ODD0: ATAPI DVD A DH20A4H

However, if the drive otherwise works, files, burning, etc., then, obviously, the BIOS is 'seeing' it!

If your BIOS is set (on the "Advanced BIOS Features" page) as follows:

"Hard Disk Boot Priority" to whatever - if it's booting OK, don't change this - it merely selects which HD to boot from, when you're to the 'boot from hard drive' loader - it's so you can pick a drive out of the normal BIOS sequence which is Intel SATA2_0, SATA2_1, through SATA2_5, then GSATA2_0 & 1, then (I believe - I've never had a hard drive on my IDE channel as I'm out of places to put the little buggers in the case) IDE master & slave;

"First Boot Device" to "CDROM";

"Second Boot Device" to "Hard Disk";

"Third Boot Device" to "Floppy" (if you have one, that is...);

Oh - and on the "Integrated Peripherals" page:

"Onboard SATA/IDE Device" to "enabled";

and "Onboard SATA/IDE Ctrl Mode" to "IDE" (but this one shouldn't matter, its setting doesn't affect the IDE channel - I'm set to AHCI, and it still 'sees' the IDE as IDE; and I think if either of these last two were wrong, you wouldn't be able to use the drive at all!)

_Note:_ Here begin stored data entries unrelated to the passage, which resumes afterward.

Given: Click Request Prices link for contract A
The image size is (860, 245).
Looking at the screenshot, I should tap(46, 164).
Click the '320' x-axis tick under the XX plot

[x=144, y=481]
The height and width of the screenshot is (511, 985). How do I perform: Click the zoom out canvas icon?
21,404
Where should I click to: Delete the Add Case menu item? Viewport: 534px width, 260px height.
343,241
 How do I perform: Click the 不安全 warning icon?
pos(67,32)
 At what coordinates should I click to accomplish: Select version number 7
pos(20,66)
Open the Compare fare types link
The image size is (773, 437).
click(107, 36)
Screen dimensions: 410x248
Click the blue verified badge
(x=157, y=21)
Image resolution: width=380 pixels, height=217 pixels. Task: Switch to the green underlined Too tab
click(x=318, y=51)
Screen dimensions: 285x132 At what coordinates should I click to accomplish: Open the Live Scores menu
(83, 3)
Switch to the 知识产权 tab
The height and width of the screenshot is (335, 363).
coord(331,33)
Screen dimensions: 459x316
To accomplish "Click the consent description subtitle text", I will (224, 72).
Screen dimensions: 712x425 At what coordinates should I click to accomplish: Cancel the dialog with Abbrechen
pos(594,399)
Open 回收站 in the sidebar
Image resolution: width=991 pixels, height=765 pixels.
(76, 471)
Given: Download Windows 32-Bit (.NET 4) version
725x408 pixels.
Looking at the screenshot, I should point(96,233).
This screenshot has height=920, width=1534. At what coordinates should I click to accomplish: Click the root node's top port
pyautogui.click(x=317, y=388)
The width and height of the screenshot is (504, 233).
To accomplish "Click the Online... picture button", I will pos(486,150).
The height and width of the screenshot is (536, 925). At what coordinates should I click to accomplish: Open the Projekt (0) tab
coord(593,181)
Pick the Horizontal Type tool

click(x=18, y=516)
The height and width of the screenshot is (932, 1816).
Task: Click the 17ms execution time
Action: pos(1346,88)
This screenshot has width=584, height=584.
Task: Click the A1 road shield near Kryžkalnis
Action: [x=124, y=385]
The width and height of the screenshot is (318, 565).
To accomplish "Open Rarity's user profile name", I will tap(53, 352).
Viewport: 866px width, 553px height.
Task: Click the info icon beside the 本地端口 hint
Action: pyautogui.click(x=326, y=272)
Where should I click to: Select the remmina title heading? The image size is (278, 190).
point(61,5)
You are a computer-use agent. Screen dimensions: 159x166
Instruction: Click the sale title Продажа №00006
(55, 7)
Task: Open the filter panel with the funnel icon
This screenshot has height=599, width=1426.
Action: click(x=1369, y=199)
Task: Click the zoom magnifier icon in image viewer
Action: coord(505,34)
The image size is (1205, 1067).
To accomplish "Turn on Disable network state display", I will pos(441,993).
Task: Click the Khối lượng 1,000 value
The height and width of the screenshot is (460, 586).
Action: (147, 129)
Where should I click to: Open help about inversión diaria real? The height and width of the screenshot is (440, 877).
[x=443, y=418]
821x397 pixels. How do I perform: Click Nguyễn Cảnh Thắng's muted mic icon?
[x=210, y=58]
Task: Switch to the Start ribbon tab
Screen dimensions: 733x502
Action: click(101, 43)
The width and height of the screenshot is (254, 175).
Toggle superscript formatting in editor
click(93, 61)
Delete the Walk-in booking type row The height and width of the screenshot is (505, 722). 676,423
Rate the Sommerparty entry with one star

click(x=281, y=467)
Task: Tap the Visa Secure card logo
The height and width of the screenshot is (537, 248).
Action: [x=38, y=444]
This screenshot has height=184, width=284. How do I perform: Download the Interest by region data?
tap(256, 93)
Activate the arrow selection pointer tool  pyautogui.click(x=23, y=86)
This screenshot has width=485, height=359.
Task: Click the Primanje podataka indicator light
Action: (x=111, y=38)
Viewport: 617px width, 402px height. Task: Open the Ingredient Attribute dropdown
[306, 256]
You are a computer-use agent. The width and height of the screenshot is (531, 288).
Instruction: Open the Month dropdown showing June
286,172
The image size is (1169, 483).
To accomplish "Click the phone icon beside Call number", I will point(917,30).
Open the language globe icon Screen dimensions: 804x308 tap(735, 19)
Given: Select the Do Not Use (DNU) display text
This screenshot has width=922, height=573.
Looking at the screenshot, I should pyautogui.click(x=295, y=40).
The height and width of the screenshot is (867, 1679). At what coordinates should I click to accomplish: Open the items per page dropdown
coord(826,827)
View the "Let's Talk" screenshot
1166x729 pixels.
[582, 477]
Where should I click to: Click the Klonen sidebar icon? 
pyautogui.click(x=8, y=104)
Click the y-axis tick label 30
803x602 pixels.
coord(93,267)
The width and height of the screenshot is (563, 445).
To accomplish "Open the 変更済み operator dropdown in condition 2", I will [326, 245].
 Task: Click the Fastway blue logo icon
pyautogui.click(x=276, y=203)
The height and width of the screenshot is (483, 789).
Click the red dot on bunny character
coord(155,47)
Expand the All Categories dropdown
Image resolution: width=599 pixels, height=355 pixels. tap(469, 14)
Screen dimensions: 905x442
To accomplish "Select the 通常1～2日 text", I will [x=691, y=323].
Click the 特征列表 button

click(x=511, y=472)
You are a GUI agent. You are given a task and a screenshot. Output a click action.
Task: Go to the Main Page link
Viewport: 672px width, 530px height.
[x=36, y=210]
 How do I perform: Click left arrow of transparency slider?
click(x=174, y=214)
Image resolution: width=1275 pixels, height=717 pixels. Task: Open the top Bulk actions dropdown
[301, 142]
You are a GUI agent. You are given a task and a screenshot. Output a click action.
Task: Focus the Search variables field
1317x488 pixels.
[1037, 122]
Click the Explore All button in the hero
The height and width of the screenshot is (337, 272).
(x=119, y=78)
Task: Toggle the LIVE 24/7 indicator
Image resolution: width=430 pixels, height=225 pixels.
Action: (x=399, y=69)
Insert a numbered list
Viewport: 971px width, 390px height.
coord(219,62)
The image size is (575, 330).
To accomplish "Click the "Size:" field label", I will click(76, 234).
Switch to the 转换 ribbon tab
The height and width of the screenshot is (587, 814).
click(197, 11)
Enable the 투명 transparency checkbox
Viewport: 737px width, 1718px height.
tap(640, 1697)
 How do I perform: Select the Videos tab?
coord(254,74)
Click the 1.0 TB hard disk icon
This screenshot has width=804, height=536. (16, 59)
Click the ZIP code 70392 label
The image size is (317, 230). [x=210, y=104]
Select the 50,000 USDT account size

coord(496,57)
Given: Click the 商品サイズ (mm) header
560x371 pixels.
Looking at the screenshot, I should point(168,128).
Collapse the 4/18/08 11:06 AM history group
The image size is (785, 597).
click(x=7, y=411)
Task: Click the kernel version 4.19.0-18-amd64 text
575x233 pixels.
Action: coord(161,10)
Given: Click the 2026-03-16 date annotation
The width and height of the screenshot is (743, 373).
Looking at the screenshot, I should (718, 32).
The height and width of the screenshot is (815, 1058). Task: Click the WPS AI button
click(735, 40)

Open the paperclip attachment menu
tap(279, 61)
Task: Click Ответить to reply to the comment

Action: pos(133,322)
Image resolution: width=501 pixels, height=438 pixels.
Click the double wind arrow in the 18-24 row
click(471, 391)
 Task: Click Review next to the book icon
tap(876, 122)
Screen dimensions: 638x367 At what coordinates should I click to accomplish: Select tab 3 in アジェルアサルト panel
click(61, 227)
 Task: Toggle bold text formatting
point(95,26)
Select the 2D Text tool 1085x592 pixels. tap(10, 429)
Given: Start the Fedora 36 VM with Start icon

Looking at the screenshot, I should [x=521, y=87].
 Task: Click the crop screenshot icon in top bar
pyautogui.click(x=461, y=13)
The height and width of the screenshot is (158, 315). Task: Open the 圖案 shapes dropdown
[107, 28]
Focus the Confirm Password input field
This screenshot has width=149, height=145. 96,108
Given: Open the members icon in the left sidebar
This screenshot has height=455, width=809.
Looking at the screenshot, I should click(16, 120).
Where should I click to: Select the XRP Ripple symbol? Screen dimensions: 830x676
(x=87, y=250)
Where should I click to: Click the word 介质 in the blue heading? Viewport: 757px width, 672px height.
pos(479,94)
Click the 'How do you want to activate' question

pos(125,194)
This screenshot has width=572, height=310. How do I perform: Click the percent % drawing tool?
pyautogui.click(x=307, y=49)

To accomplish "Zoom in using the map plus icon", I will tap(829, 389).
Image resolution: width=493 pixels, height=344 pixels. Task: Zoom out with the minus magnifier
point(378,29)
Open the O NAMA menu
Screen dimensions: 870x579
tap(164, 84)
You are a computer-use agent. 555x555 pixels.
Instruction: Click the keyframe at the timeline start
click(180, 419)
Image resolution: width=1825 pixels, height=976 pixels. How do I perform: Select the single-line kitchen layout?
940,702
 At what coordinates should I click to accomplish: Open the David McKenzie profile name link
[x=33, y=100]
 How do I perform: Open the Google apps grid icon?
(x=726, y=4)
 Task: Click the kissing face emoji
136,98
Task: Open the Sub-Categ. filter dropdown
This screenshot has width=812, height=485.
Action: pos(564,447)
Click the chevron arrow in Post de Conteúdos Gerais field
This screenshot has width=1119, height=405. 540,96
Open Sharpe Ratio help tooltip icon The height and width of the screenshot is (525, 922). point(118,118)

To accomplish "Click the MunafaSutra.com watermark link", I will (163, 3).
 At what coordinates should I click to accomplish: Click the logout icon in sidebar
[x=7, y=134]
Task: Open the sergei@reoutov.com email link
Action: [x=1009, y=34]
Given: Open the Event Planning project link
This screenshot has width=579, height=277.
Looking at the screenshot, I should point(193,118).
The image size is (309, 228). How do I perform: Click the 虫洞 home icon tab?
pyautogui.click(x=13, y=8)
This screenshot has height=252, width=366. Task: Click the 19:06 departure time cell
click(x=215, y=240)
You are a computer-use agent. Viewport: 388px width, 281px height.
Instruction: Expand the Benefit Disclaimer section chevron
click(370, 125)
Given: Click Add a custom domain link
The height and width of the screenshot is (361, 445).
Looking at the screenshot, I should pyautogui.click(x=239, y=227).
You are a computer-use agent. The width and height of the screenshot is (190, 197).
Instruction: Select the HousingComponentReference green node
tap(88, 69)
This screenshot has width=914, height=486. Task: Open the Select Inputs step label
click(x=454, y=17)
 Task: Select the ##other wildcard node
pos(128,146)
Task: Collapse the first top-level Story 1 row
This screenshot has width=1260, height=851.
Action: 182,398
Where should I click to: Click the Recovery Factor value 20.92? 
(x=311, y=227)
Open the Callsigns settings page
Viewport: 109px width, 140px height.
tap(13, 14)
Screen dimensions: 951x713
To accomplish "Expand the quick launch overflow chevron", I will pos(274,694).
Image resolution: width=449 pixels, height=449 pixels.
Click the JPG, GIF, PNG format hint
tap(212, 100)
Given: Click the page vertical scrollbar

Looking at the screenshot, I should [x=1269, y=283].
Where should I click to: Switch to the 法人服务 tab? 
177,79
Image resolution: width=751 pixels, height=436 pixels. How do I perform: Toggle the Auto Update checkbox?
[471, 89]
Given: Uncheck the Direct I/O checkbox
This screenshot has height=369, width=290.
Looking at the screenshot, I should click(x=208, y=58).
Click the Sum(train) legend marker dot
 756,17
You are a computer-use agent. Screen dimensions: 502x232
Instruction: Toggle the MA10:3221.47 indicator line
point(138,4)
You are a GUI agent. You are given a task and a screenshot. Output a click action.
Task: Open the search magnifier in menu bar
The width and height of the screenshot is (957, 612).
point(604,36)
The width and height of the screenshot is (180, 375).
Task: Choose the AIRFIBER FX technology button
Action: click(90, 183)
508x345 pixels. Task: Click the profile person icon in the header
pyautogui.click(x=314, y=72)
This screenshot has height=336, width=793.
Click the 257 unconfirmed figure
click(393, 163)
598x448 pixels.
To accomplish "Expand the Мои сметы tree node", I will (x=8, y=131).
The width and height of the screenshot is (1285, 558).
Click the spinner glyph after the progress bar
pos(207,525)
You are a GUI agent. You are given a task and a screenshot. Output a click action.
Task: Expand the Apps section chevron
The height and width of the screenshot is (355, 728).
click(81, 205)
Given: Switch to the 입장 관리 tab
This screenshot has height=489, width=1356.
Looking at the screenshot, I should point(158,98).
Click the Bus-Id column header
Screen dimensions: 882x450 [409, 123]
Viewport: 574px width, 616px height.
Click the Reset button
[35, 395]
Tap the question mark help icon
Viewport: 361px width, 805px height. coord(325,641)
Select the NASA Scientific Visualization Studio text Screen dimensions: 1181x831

you should be good to go! Might be time to call CyberPower...

Here's another test: I think this is common to all GBs, but I'm not absolutely positive - if you put the driver disk that came with it into the DVD drive, no matter how your boot sequence is set, I believe the BIOS boot routine should detect the existence of the XpressRecovery loader, and ask you if you'd like to run it... (This, by the way, is a really good idea to do once, when your system is booting OK - we surmise that the first run of XpressRecovery 'hides' a copy of your current BIOS and 'boot block' in the space on the first HD [won't work if that's a RAID, much to my chagrin!] between the MBR and the first partition, and has let a couple people recover systems which were otherwise 'bricked' by a bad BIOS flash.) One more BIOS pointer - never use the @BIOS facility to flash your BIOS, it's responsible for more GB RMAs than any other single cause!